Pourquoi les mitsvot?
Au départ, il y a l’engagement.
Il n’est pas toujours agréable.
Souvent forcé.
On se soumet aux Mitsvot.
On se conforme à ce que les sages disent.
On applique par discipline et non par envie ou par motivation.
Et ensuite, le temps passant, le bon goût de la torah empli notre bouche.
On comprend alors que ce qui nous a été demandé était bon pour nous et que ce qui avait l’apparence d’un ordre était en réalité un conseil venu du coeur pour nous éviter les ennuis.

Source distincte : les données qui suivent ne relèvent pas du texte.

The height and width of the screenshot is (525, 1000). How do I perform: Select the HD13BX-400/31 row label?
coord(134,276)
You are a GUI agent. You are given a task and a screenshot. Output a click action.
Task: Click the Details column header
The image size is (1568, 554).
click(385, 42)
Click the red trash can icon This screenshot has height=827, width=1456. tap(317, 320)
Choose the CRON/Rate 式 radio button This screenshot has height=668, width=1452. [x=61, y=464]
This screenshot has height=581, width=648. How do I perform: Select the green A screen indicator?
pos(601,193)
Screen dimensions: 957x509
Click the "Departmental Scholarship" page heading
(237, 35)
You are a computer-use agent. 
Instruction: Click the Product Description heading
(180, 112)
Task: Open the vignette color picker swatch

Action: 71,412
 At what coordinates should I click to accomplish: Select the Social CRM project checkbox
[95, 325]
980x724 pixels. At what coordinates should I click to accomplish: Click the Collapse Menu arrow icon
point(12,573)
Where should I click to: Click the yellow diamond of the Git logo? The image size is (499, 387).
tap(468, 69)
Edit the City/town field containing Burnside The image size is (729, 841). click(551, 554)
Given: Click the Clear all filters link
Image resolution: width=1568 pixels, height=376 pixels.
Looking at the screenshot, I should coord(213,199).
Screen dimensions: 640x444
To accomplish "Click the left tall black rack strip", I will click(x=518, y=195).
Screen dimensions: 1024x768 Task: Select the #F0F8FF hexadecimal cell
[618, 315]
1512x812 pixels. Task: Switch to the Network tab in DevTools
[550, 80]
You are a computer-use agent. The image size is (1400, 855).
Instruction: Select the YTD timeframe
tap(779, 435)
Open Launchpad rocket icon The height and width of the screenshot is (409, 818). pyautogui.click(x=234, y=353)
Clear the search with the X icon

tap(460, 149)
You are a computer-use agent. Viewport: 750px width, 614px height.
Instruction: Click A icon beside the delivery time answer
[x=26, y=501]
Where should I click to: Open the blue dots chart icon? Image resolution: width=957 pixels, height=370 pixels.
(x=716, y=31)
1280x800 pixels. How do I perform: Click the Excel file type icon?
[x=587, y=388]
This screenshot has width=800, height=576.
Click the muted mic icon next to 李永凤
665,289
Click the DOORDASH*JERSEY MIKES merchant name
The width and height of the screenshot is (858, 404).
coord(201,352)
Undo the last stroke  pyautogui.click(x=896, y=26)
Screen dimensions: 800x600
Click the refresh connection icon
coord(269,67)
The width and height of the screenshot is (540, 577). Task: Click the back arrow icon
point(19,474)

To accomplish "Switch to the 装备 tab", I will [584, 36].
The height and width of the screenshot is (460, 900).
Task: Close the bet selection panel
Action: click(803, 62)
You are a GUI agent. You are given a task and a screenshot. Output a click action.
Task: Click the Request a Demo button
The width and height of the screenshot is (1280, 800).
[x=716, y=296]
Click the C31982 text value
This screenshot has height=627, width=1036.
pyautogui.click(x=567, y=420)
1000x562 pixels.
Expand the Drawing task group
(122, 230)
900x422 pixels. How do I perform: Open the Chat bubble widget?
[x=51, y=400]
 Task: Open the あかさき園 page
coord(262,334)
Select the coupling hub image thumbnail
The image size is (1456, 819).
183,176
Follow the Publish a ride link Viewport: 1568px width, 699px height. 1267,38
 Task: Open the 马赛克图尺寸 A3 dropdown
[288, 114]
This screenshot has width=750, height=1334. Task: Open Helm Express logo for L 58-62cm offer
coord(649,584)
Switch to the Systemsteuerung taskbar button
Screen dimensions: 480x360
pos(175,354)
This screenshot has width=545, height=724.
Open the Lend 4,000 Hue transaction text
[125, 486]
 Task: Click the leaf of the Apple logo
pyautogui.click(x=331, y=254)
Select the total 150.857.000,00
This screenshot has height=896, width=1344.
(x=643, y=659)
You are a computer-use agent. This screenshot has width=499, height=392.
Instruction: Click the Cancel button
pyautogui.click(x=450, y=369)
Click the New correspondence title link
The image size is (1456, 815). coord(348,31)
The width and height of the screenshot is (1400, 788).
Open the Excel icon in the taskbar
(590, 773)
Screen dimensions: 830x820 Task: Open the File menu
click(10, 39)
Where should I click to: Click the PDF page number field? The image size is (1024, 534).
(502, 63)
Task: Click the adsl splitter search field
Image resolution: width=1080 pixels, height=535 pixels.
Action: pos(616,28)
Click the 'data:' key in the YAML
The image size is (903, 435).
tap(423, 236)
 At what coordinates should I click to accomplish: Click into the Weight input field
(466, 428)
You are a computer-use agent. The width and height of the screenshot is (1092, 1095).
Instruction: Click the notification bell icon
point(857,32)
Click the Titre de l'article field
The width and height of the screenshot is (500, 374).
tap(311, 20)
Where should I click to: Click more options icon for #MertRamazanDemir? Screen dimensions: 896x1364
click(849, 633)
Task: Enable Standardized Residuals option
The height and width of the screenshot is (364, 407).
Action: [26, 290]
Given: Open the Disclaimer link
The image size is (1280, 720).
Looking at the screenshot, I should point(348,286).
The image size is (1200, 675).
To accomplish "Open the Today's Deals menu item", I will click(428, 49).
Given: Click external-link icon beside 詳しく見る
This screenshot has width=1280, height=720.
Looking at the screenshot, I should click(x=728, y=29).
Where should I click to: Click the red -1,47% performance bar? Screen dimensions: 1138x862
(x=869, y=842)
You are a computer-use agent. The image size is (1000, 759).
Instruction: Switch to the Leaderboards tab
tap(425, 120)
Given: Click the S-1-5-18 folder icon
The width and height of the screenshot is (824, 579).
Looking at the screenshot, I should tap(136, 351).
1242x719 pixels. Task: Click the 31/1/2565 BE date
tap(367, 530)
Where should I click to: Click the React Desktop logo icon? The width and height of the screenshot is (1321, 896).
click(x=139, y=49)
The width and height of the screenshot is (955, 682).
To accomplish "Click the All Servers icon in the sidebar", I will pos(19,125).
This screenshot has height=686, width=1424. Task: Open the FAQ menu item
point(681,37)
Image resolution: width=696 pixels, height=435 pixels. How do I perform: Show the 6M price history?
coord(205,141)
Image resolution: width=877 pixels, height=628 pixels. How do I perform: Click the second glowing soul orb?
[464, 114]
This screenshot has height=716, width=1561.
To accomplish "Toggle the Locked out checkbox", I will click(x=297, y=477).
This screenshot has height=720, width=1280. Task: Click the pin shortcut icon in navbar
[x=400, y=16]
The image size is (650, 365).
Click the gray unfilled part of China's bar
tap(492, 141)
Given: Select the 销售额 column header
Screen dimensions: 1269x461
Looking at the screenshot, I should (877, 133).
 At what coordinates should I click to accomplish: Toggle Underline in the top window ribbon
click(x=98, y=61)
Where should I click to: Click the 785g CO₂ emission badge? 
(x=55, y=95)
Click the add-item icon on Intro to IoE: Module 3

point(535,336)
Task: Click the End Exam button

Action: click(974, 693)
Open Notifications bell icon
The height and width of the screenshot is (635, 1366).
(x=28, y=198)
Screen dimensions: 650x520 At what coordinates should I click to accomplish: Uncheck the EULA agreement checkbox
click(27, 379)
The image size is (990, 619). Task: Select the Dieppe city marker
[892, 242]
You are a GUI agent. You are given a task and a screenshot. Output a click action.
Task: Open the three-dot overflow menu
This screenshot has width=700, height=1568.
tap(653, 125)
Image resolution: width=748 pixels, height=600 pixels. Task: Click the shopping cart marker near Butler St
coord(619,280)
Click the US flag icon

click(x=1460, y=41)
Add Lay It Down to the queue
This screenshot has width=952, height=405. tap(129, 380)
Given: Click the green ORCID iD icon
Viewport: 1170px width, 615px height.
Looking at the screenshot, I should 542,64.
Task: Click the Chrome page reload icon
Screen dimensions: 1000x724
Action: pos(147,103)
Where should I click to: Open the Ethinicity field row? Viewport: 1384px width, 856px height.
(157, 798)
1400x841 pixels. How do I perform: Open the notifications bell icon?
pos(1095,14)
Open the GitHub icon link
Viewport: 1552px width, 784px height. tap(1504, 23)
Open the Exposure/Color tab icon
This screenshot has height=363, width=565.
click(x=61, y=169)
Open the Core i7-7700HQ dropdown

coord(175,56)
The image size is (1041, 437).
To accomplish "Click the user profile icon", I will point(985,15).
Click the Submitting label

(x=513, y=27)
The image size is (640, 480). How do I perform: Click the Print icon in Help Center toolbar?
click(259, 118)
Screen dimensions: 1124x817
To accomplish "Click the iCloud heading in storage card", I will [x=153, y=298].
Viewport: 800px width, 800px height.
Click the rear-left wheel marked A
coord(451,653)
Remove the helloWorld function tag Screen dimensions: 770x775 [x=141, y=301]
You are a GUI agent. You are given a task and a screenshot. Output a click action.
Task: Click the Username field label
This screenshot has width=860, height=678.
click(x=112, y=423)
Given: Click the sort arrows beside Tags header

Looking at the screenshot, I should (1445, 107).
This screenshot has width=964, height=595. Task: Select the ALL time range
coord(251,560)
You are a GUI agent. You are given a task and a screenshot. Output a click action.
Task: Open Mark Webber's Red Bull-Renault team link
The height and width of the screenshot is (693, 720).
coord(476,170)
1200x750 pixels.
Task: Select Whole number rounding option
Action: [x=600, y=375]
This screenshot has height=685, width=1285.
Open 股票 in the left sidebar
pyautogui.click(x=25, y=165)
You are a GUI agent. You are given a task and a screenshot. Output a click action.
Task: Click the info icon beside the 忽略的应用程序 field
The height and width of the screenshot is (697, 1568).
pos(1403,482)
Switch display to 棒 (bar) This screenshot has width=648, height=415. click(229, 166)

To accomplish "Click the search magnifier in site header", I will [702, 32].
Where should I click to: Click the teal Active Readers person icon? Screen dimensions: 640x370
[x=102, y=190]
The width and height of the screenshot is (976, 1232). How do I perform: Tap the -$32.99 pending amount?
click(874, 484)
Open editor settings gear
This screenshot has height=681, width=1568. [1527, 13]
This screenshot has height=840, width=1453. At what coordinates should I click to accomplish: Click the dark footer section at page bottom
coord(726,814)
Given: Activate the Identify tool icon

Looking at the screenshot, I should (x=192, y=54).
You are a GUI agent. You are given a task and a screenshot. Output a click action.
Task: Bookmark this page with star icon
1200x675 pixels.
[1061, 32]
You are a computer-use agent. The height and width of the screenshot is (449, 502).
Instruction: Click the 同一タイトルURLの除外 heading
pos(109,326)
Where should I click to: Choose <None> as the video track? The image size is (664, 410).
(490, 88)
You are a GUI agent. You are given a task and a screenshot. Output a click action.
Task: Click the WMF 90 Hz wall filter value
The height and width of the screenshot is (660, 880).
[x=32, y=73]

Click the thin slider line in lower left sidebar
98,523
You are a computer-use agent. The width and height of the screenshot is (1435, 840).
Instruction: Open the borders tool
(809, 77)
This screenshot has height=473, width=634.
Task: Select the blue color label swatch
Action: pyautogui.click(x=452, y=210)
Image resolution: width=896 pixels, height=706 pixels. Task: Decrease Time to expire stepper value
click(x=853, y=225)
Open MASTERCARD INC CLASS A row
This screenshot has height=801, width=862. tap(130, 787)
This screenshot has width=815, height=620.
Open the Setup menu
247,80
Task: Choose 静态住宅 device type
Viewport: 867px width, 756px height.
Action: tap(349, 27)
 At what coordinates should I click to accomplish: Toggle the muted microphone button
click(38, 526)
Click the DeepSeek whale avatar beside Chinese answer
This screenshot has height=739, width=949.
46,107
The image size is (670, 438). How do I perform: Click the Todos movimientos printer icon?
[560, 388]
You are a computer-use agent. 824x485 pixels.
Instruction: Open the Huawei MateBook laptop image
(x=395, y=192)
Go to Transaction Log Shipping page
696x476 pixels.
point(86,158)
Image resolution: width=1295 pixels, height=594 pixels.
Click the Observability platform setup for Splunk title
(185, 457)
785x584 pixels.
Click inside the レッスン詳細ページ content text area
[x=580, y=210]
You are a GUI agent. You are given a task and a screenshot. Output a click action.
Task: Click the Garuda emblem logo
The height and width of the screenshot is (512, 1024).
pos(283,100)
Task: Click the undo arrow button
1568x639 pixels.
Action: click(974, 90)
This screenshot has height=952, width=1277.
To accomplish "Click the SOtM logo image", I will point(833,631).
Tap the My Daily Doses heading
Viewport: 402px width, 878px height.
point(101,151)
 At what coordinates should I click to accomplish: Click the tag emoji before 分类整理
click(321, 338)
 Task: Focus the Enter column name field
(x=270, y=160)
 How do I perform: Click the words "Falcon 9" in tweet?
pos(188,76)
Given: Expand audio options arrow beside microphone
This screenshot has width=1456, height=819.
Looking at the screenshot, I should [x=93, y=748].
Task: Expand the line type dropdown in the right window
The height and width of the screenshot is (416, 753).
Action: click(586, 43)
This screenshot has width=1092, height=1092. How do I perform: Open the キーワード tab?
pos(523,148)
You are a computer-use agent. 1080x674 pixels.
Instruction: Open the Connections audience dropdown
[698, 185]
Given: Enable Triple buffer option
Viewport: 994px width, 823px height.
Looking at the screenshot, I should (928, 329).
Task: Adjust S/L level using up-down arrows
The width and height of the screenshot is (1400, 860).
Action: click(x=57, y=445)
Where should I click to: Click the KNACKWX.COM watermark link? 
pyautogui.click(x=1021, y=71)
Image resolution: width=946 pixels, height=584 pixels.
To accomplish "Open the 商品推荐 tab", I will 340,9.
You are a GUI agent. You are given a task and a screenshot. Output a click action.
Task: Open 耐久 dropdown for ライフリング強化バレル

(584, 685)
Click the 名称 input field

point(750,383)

A l’image d’un petit enfant qui apprend à se brosser les dents, à traverser en regardant, à mettre ses chaussures à l’endroit et à appliquer toutes sortes d’ordres sans trop comprendre leur bien-fondé, le juif avance sans comprendre parce qu’il a confiance en celui qui lui indique la voie.
Puis, il comprend qu’il fallait se brosser les dents, traverser en faisant attention et mettre ses chaussures à l’endroit, pour veiller à son bien-être.
Il apprend qu’il faut mettre les tefilines, respecter le Chabat, observer les lois de cacherout et se conformer aux mitsvot parce que notre nechama a, elle aussi, besoin qu’on veille à son bien-être.